Kaim lowers him to the ground.


"Every once in awhile, the moon comes out. Check your direction when that happens. Go straight toward the setting moon," Kaim says gently.


"What the hell are you talking about?"


"It's the only way you can get out of here."


Kaim has chosen the thinnest part of the enemy's encirclement. Of course, there is no guarantee that getting through here will save him. From now on, Toma will have to believe in his own luck and abilities.


"Are you coming back, too?" Toma asks.


"No, I'm going back. You escape alone."


"Why? You come, too. Let's both escape. Come with me!"


Toma clings to Kaim's arm as he pleads with him, but Kaim gives him a hard slap on the cheek. The flesh of that cheek is too soft to belong to a veteran warrior. It is the flesh of a boy. A kid.


"You go alone."


"But why?"


"To live, that's why."


"What about you? You want to live, too, don't you? You should run away with me. You don't want to die, do you?"


Want to live? No. Kaim has no great desire to live. He lives because there is nothing else he can do. He lives because he has to. Toma is far too young--his own burden of life far too fragile--for him to know the pain of such life.


"We live to fight. That's what mercenaries do."


"But..."


"Get the hell out of here. You're ruining it for the rest of us."


"You guys'll never win this battle.
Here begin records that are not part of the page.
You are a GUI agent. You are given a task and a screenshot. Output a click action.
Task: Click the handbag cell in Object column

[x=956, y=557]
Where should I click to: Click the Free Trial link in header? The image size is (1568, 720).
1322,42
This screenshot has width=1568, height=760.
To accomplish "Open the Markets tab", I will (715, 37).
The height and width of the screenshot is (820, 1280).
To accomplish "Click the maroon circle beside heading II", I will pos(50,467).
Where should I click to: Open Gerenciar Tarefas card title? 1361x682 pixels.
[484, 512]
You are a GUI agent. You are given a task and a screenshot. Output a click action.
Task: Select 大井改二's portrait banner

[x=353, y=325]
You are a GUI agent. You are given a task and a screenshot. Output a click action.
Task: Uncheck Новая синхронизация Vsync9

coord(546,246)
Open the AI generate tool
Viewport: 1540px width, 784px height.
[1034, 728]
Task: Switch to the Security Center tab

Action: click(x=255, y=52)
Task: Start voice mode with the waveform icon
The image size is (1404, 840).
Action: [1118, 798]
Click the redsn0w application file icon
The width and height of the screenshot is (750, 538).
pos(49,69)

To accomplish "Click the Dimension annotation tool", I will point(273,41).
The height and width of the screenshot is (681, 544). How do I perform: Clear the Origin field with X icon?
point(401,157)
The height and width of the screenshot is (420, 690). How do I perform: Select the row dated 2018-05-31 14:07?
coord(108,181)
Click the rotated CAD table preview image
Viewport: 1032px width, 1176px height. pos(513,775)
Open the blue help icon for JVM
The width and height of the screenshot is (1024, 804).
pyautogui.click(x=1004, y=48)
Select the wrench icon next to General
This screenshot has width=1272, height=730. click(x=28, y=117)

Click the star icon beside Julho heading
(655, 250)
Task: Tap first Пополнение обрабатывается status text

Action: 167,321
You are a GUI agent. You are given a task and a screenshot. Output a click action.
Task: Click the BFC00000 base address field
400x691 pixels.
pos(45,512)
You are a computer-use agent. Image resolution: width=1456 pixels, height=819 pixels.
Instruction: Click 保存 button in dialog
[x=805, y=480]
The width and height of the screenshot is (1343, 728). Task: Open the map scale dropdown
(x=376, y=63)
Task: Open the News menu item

So why not run away?"


"It's our job to fight."


With that, Kaim turns on his heels and starts back the way they came.


Toma stands there, watching Kaim move away, and a moment later he himself darts into the western forest.


To fight or to flee: Kaim cannot know which holds out the greater promise for life. He also believes it is better not to know.


Except—


"I hope you make it, boy," he mutters, walking on.


The eastern sky is beginning to brighten little by little. Soon the enemy's attack will begin.


From the western forest, a few birds take to the air.


Perhaps it means that a small-scale battle has started in the silence. Or that the poor young mercenary has been felled with his back to the enemy.


Kaim does not look back or break his stride.


He feels certain he has seen that talkative mercenary before. Before the war broke out, the boy was selling fruit in the market along the highway. He was a good boy, took good care of his mother, the women of the market were saying.


Live a long, full life, Kaim wishes for the boy as he himself walks on, glaring at the lightening eastern sky.